O mercado de câmbio encerrou esta quarta-feira (28/01) em um cenário de “duas velocidades”. Enquanto o índice DXY (que mede a força do dólar contra uma cesta de seis moedas fortes) registrou queda, refletindo a cautela dos investidores após a decisão do Federal Reserve, no Brasil a moeda americana operou com estabilidade, consolidando o movimento de queda visto no início da semana.
1. Cenário Global: O Dólar sob Pressão
Lá fora, o dólar perdeu terreno. O principal motivo foi a sinalização “neutra” de Jerome Powell, presidente do Fed, que manteve os juros americanos no intervalo de 3,50% a 3,75%.
- Índice DXY: Operou em queda, aproximando-se dos 96 pontos.
- Motivador: Com a interrupção no ciclo de cortes de juros nos EUA, o mercado agora calibra as apostas para o primeiro semestre, o que gerou um ajuste negativo na moeda americana frente ao Euro e à Libra.
2. No Brasil: Estabilidade e Novo Suporte
Após ter atingido o menor valor em 20 meses na véspera (R$ 5,18), o dólar comercial encerrou o dia de hoje praticamente estável, cotado a R$ 5,20 (leve alta de 0,24%).
Análise: A estabilidade frente ao real, mesmo com o dólar fraco no mundo, deve-se à expectativa em torno do comunicado do Copom. Como o Banco Central brasileiro manteve a taxa Selic em 15%, o diferencial de juros continua atraindo capital estrangeiro, o que impede uma alta expressiva da moeda americana por aqui.
3. O que moveu o câmbio hoje?
- Fluxo Estrangeiro: O recorde histórico do Ibovespa (que ultrapassou os 184 mil pontos) trouxe dólares para o país, aumentando a oferta e segurando a cotação.

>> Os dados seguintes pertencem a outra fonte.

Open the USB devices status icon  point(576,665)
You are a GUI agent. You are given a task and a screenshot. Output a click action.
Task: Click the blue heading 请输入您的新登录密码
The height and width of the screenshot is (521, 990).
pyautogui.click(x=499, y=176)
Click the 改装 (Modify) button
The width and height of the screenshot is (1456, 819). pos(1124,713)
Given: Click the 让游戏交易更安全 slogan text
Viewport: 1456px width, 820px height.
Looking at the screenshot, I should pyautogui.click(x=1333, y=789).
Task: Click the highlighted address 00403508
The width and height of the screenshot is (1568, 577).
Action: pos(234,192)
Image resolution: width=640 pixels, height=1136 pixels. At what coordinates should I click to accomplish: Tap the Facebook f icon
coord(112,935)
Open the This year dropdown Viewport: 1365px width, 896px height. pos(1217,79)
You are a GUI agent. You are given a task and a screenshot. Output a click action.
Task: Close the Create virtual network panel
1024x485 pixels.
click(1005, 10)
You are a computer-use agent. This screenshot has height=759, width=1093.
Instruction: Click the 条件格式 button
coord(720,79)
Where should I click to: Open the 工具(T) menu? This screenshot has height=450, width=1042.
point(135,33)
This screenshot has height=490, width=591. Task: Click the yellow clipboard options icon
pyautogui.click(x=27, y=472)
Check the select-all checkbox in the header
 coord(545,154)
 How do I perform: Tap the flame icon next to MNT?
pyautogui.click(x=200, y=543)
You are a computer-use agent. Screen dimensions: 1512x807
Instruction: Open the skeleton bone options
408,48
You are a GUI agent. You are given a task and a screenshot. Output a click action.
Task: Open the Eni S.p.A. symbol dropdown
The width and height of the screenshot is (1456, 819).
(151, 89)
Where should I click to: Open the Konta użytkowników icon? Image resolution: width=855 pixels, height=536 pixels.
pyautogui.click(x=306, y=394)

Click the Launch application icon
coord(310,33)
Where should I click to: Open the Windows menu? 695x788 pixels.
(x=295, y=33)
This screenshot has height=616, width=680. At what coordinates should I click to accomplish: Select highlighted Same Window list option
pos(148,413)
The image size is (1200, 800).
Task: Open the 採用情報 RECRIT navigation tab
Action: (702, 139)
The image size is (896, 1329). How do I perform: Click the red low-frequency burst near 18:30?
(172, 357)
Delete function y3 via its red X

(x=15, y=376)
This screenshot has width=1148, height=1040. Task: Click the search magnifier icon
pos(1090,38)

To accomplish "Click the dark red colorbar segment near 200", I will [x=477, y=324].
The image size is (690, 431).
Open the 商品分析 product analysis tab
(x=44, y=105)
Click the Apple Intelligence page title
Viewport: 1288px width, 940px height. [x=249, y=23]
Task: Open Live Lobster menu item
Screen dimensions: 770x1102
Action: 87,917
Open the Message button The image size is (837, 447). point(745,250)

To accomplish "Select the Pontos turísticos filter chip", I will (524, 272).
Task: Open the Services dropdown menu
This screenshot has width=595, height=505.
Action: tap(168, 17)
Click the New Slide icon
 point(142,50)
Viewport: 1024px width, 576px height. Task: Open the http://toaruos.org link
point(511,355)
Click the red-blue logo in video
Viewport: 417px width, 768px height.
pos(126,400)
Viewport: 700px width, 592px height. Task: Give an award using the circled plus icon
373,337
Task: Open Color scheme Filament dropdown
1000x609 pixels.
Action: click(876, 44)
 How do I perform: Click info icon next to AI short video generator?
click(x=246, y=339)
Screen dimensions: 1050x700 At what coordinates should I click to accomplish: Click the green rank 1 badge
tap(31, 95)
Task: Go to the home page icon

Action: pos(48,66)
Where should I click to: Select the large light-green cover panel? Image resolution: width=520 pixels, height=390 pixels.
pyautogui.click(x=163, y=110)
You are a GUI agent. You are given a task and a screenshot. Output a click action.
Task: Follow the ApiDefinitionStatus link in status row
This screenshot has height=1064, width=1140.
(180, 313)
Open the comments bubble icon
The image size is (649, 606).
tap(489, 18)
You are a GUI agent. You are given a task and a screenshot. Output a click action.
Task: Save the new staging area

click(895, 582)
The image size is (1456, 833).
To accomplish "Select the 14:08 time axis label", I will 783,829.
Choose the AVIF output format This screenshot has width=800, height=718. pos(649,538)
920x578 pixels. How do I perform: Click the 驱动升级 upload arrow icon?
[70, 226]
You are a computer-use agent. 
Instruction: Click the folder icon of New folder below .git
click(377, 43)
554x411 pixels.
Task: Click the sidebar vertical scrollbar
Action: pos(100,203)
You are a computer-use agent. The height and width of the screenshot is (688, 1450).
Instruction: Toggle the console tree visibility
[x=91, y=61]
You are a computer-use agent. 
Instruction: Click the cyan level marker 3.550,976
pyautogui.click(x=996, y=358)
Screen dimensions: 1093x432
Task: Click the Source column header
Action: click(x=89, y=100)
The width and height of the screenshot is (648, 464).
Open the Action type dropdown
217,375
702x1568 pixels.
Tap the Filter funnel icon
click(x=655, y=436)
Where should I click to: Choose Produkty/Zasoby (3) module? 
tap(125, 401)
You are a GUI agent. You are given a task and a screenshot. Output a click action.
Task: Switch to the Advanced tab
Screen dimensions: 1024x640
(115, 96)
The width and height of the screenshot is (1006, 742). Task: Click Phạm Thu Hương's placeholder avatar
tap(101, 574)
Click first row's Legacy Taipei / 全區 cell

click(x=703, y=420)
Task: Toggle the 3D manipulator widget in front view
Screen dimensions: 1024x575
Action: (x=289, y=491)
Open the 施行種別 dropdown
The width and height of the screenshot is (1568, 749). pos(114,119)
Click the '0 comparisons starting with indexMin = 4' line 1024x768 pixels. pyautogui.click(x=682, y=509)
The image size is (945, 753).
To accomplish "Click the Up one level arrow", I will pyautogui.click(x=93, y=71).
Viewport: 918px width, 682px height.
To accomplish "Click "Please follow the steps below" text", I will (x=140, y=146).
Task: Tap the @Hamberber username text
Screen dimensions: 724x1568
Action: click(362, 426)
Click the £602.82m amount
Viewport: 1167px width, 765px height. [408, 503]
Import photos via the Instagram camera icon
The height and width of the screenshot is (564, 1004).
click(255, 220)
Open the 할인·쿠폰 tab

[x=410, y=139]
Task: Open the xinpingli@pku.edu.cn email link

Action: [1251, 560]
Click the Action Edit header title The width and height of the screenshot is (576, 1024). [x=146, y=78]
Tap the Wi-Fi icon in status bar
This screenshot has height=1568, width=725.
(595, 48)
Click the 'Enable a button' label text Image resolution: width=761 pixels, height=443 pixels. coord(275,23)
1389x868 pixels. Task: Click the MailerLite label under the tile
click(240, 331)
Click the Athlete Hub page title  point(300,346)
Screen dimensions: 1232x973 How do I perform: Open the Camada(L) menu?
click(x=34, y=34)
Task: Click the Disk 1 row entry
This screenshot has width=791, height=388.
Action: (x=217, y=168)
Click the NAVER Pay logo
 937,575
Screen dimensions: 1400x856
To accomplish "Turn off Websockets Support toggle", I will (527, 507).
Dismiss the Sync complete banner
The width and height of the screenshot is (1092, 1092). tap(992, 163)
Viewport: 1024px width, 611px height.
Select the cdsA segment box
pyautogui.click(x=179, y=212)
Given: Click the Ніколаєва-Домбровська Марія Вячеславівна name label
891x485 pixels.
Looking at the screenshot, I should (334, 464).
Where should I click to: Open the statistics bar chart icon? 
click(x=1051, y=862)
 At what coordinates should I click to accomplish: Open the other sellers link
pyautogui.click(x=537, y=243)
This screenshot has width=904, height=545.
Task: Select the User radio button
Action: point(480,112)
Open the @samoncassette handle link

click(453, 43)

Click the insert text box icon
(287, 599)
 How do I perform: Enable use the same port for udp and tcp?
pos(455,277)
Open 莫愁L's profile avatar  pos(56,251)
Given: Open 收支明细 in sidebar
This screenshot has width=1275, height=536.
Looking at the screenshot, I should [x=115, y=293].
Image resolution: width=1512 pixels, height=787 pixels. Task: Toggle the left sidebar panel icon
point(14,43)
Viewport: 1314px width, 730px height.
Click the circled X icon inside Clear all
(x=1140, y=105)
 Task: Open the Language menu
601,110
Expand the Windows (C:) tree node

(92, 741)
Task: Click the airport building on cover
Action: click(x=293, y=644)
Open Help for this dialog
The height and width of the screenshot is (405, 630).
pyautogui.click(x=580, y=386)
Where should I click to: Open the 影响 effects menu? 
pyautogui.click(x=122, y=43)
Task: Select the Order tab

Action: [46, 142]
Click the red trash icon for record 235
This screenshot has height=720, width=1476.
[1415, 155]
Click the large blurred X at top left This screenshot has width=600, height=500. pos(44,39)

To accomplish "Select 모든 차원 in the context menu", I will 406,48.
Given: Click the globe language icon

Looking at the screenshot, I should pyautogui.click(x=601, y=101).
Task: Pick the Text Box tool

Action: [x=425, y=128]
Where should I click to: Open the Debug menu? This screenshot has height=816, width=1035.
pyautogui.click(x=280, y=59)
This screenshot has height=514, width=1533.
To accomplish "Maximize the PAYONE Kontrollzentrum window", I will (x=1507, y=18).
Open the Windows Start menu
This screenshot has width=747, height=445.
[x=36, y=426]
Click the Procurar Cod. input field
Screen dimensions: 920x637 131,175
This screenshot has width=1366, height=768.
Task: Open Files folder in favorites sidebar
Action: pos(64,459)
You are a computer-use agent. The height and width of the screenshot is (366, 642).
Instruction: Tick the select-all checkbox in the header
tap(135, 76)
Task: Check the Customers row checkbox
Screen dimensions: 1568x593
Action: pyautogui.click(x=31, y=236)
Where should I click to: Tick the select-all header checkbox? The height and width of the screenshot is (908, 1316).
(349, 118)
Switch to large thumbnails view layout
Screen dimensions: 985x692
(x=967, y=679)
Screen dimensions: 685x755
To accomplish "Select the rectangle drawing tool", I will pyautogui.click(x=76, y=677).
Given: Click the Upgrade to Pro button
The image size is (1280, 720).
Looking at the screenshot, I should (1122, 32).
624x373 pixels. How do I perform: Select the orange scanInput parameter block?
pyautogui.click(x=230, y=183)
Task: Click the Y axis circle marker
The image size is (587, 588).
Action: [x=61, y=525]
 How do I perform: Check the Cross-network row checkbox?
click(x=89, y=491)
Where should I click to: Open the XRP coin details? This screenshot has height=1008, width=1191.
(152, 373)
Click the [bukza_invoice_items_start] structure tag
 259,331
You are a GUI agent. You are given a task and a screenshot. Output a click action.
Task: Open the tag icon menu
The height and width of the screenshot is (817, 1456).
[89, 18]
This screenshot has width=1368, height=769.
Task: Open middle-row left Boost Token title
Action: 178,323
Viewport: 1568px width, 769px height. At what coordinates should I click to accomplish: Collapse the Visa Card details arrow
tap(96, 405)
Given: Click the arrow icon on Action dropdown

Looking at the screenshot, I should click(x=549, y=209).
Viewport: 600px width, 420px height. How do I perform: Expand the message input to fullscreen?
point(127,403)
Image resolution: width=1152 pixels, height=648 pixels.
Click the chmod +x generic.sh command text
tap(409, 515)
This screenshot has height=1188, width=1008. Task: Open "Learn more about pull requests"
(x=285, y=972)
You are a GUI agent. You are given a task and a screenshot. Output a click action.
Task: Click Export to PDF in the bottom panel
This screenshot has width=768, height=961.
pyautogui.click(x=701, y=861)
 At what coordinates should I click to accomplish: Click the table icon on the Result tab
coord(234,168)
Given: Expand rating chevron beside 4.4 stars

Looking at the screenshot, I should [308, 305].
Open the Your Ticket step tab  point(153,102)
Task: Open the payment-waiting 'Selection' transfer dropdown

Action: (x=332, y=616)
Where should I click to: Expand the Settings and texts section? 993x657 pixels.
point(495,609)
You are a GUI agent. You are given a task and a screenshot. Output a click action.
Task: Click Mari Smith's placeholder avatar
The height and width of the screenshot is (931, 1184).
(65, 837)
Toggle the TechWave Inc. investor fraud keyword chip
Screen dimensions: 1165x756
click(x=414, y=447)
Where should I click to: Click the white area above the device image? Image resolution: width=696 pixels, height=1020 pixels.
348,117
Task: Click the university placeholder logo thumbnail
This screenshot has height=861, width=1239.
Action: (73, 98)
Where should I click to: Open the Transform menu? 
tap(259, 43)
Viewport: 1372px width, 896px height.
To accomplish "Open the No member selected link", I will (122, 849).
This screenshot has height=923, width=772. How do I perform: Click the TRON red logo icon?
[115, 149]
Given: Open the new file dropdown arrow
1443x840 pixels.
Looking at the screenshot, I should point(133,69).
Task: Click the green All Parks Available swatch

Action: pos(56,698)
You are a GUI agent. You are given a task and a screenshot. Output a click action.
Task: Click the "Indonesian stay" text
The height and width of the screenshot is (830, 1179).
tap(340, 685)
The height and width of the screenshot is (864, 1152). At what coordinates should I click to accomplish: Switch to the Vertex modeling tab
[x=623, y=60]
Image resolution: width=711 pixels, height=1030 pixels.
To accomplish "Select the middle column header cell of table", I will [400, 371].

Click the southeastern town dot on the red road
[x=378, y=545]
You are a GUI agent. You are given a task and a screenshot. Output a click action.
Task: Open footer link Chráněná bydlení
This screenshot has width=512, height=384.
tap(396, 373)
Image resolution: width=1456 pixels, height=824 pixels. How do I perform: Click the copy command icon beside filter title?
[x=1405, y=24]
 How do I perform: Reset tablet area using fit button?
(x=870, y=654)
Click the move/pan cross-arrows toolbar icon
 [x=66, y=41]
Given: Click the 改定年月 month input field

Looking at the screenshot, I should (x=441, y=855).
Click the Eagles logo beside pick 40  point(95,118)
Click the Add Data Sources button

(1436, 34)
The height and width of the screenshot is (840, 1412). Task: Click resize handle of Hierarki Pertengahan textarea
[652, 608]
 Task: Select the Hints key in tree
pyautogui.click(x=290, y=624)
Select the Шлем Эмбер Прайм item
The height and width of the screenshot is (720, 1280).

- Declarações Políticas: No exterior, comentários da administração Trump sobre o desejo de um “dólar mais competitivo” (ou seja, mais fraco) também pesaram sobre a cotação global da moeda.
- Ouro Recorde: A busca por proteção levou o ouro a US$ 5.400, tirando um pouco do brilho do dólar como ativo de reserva imediata.
Perspectiva para amanhã
Com as decisões de juros já na mesa, o mercado deve focar na leitura minuciosa das atas e comunicados. Se o tom do Banco Central brasileiro for visto como “vigilante”, o real pode ganhar ainda mais força, testando novamente o suporte de R$ 5,15 nos próximos dias.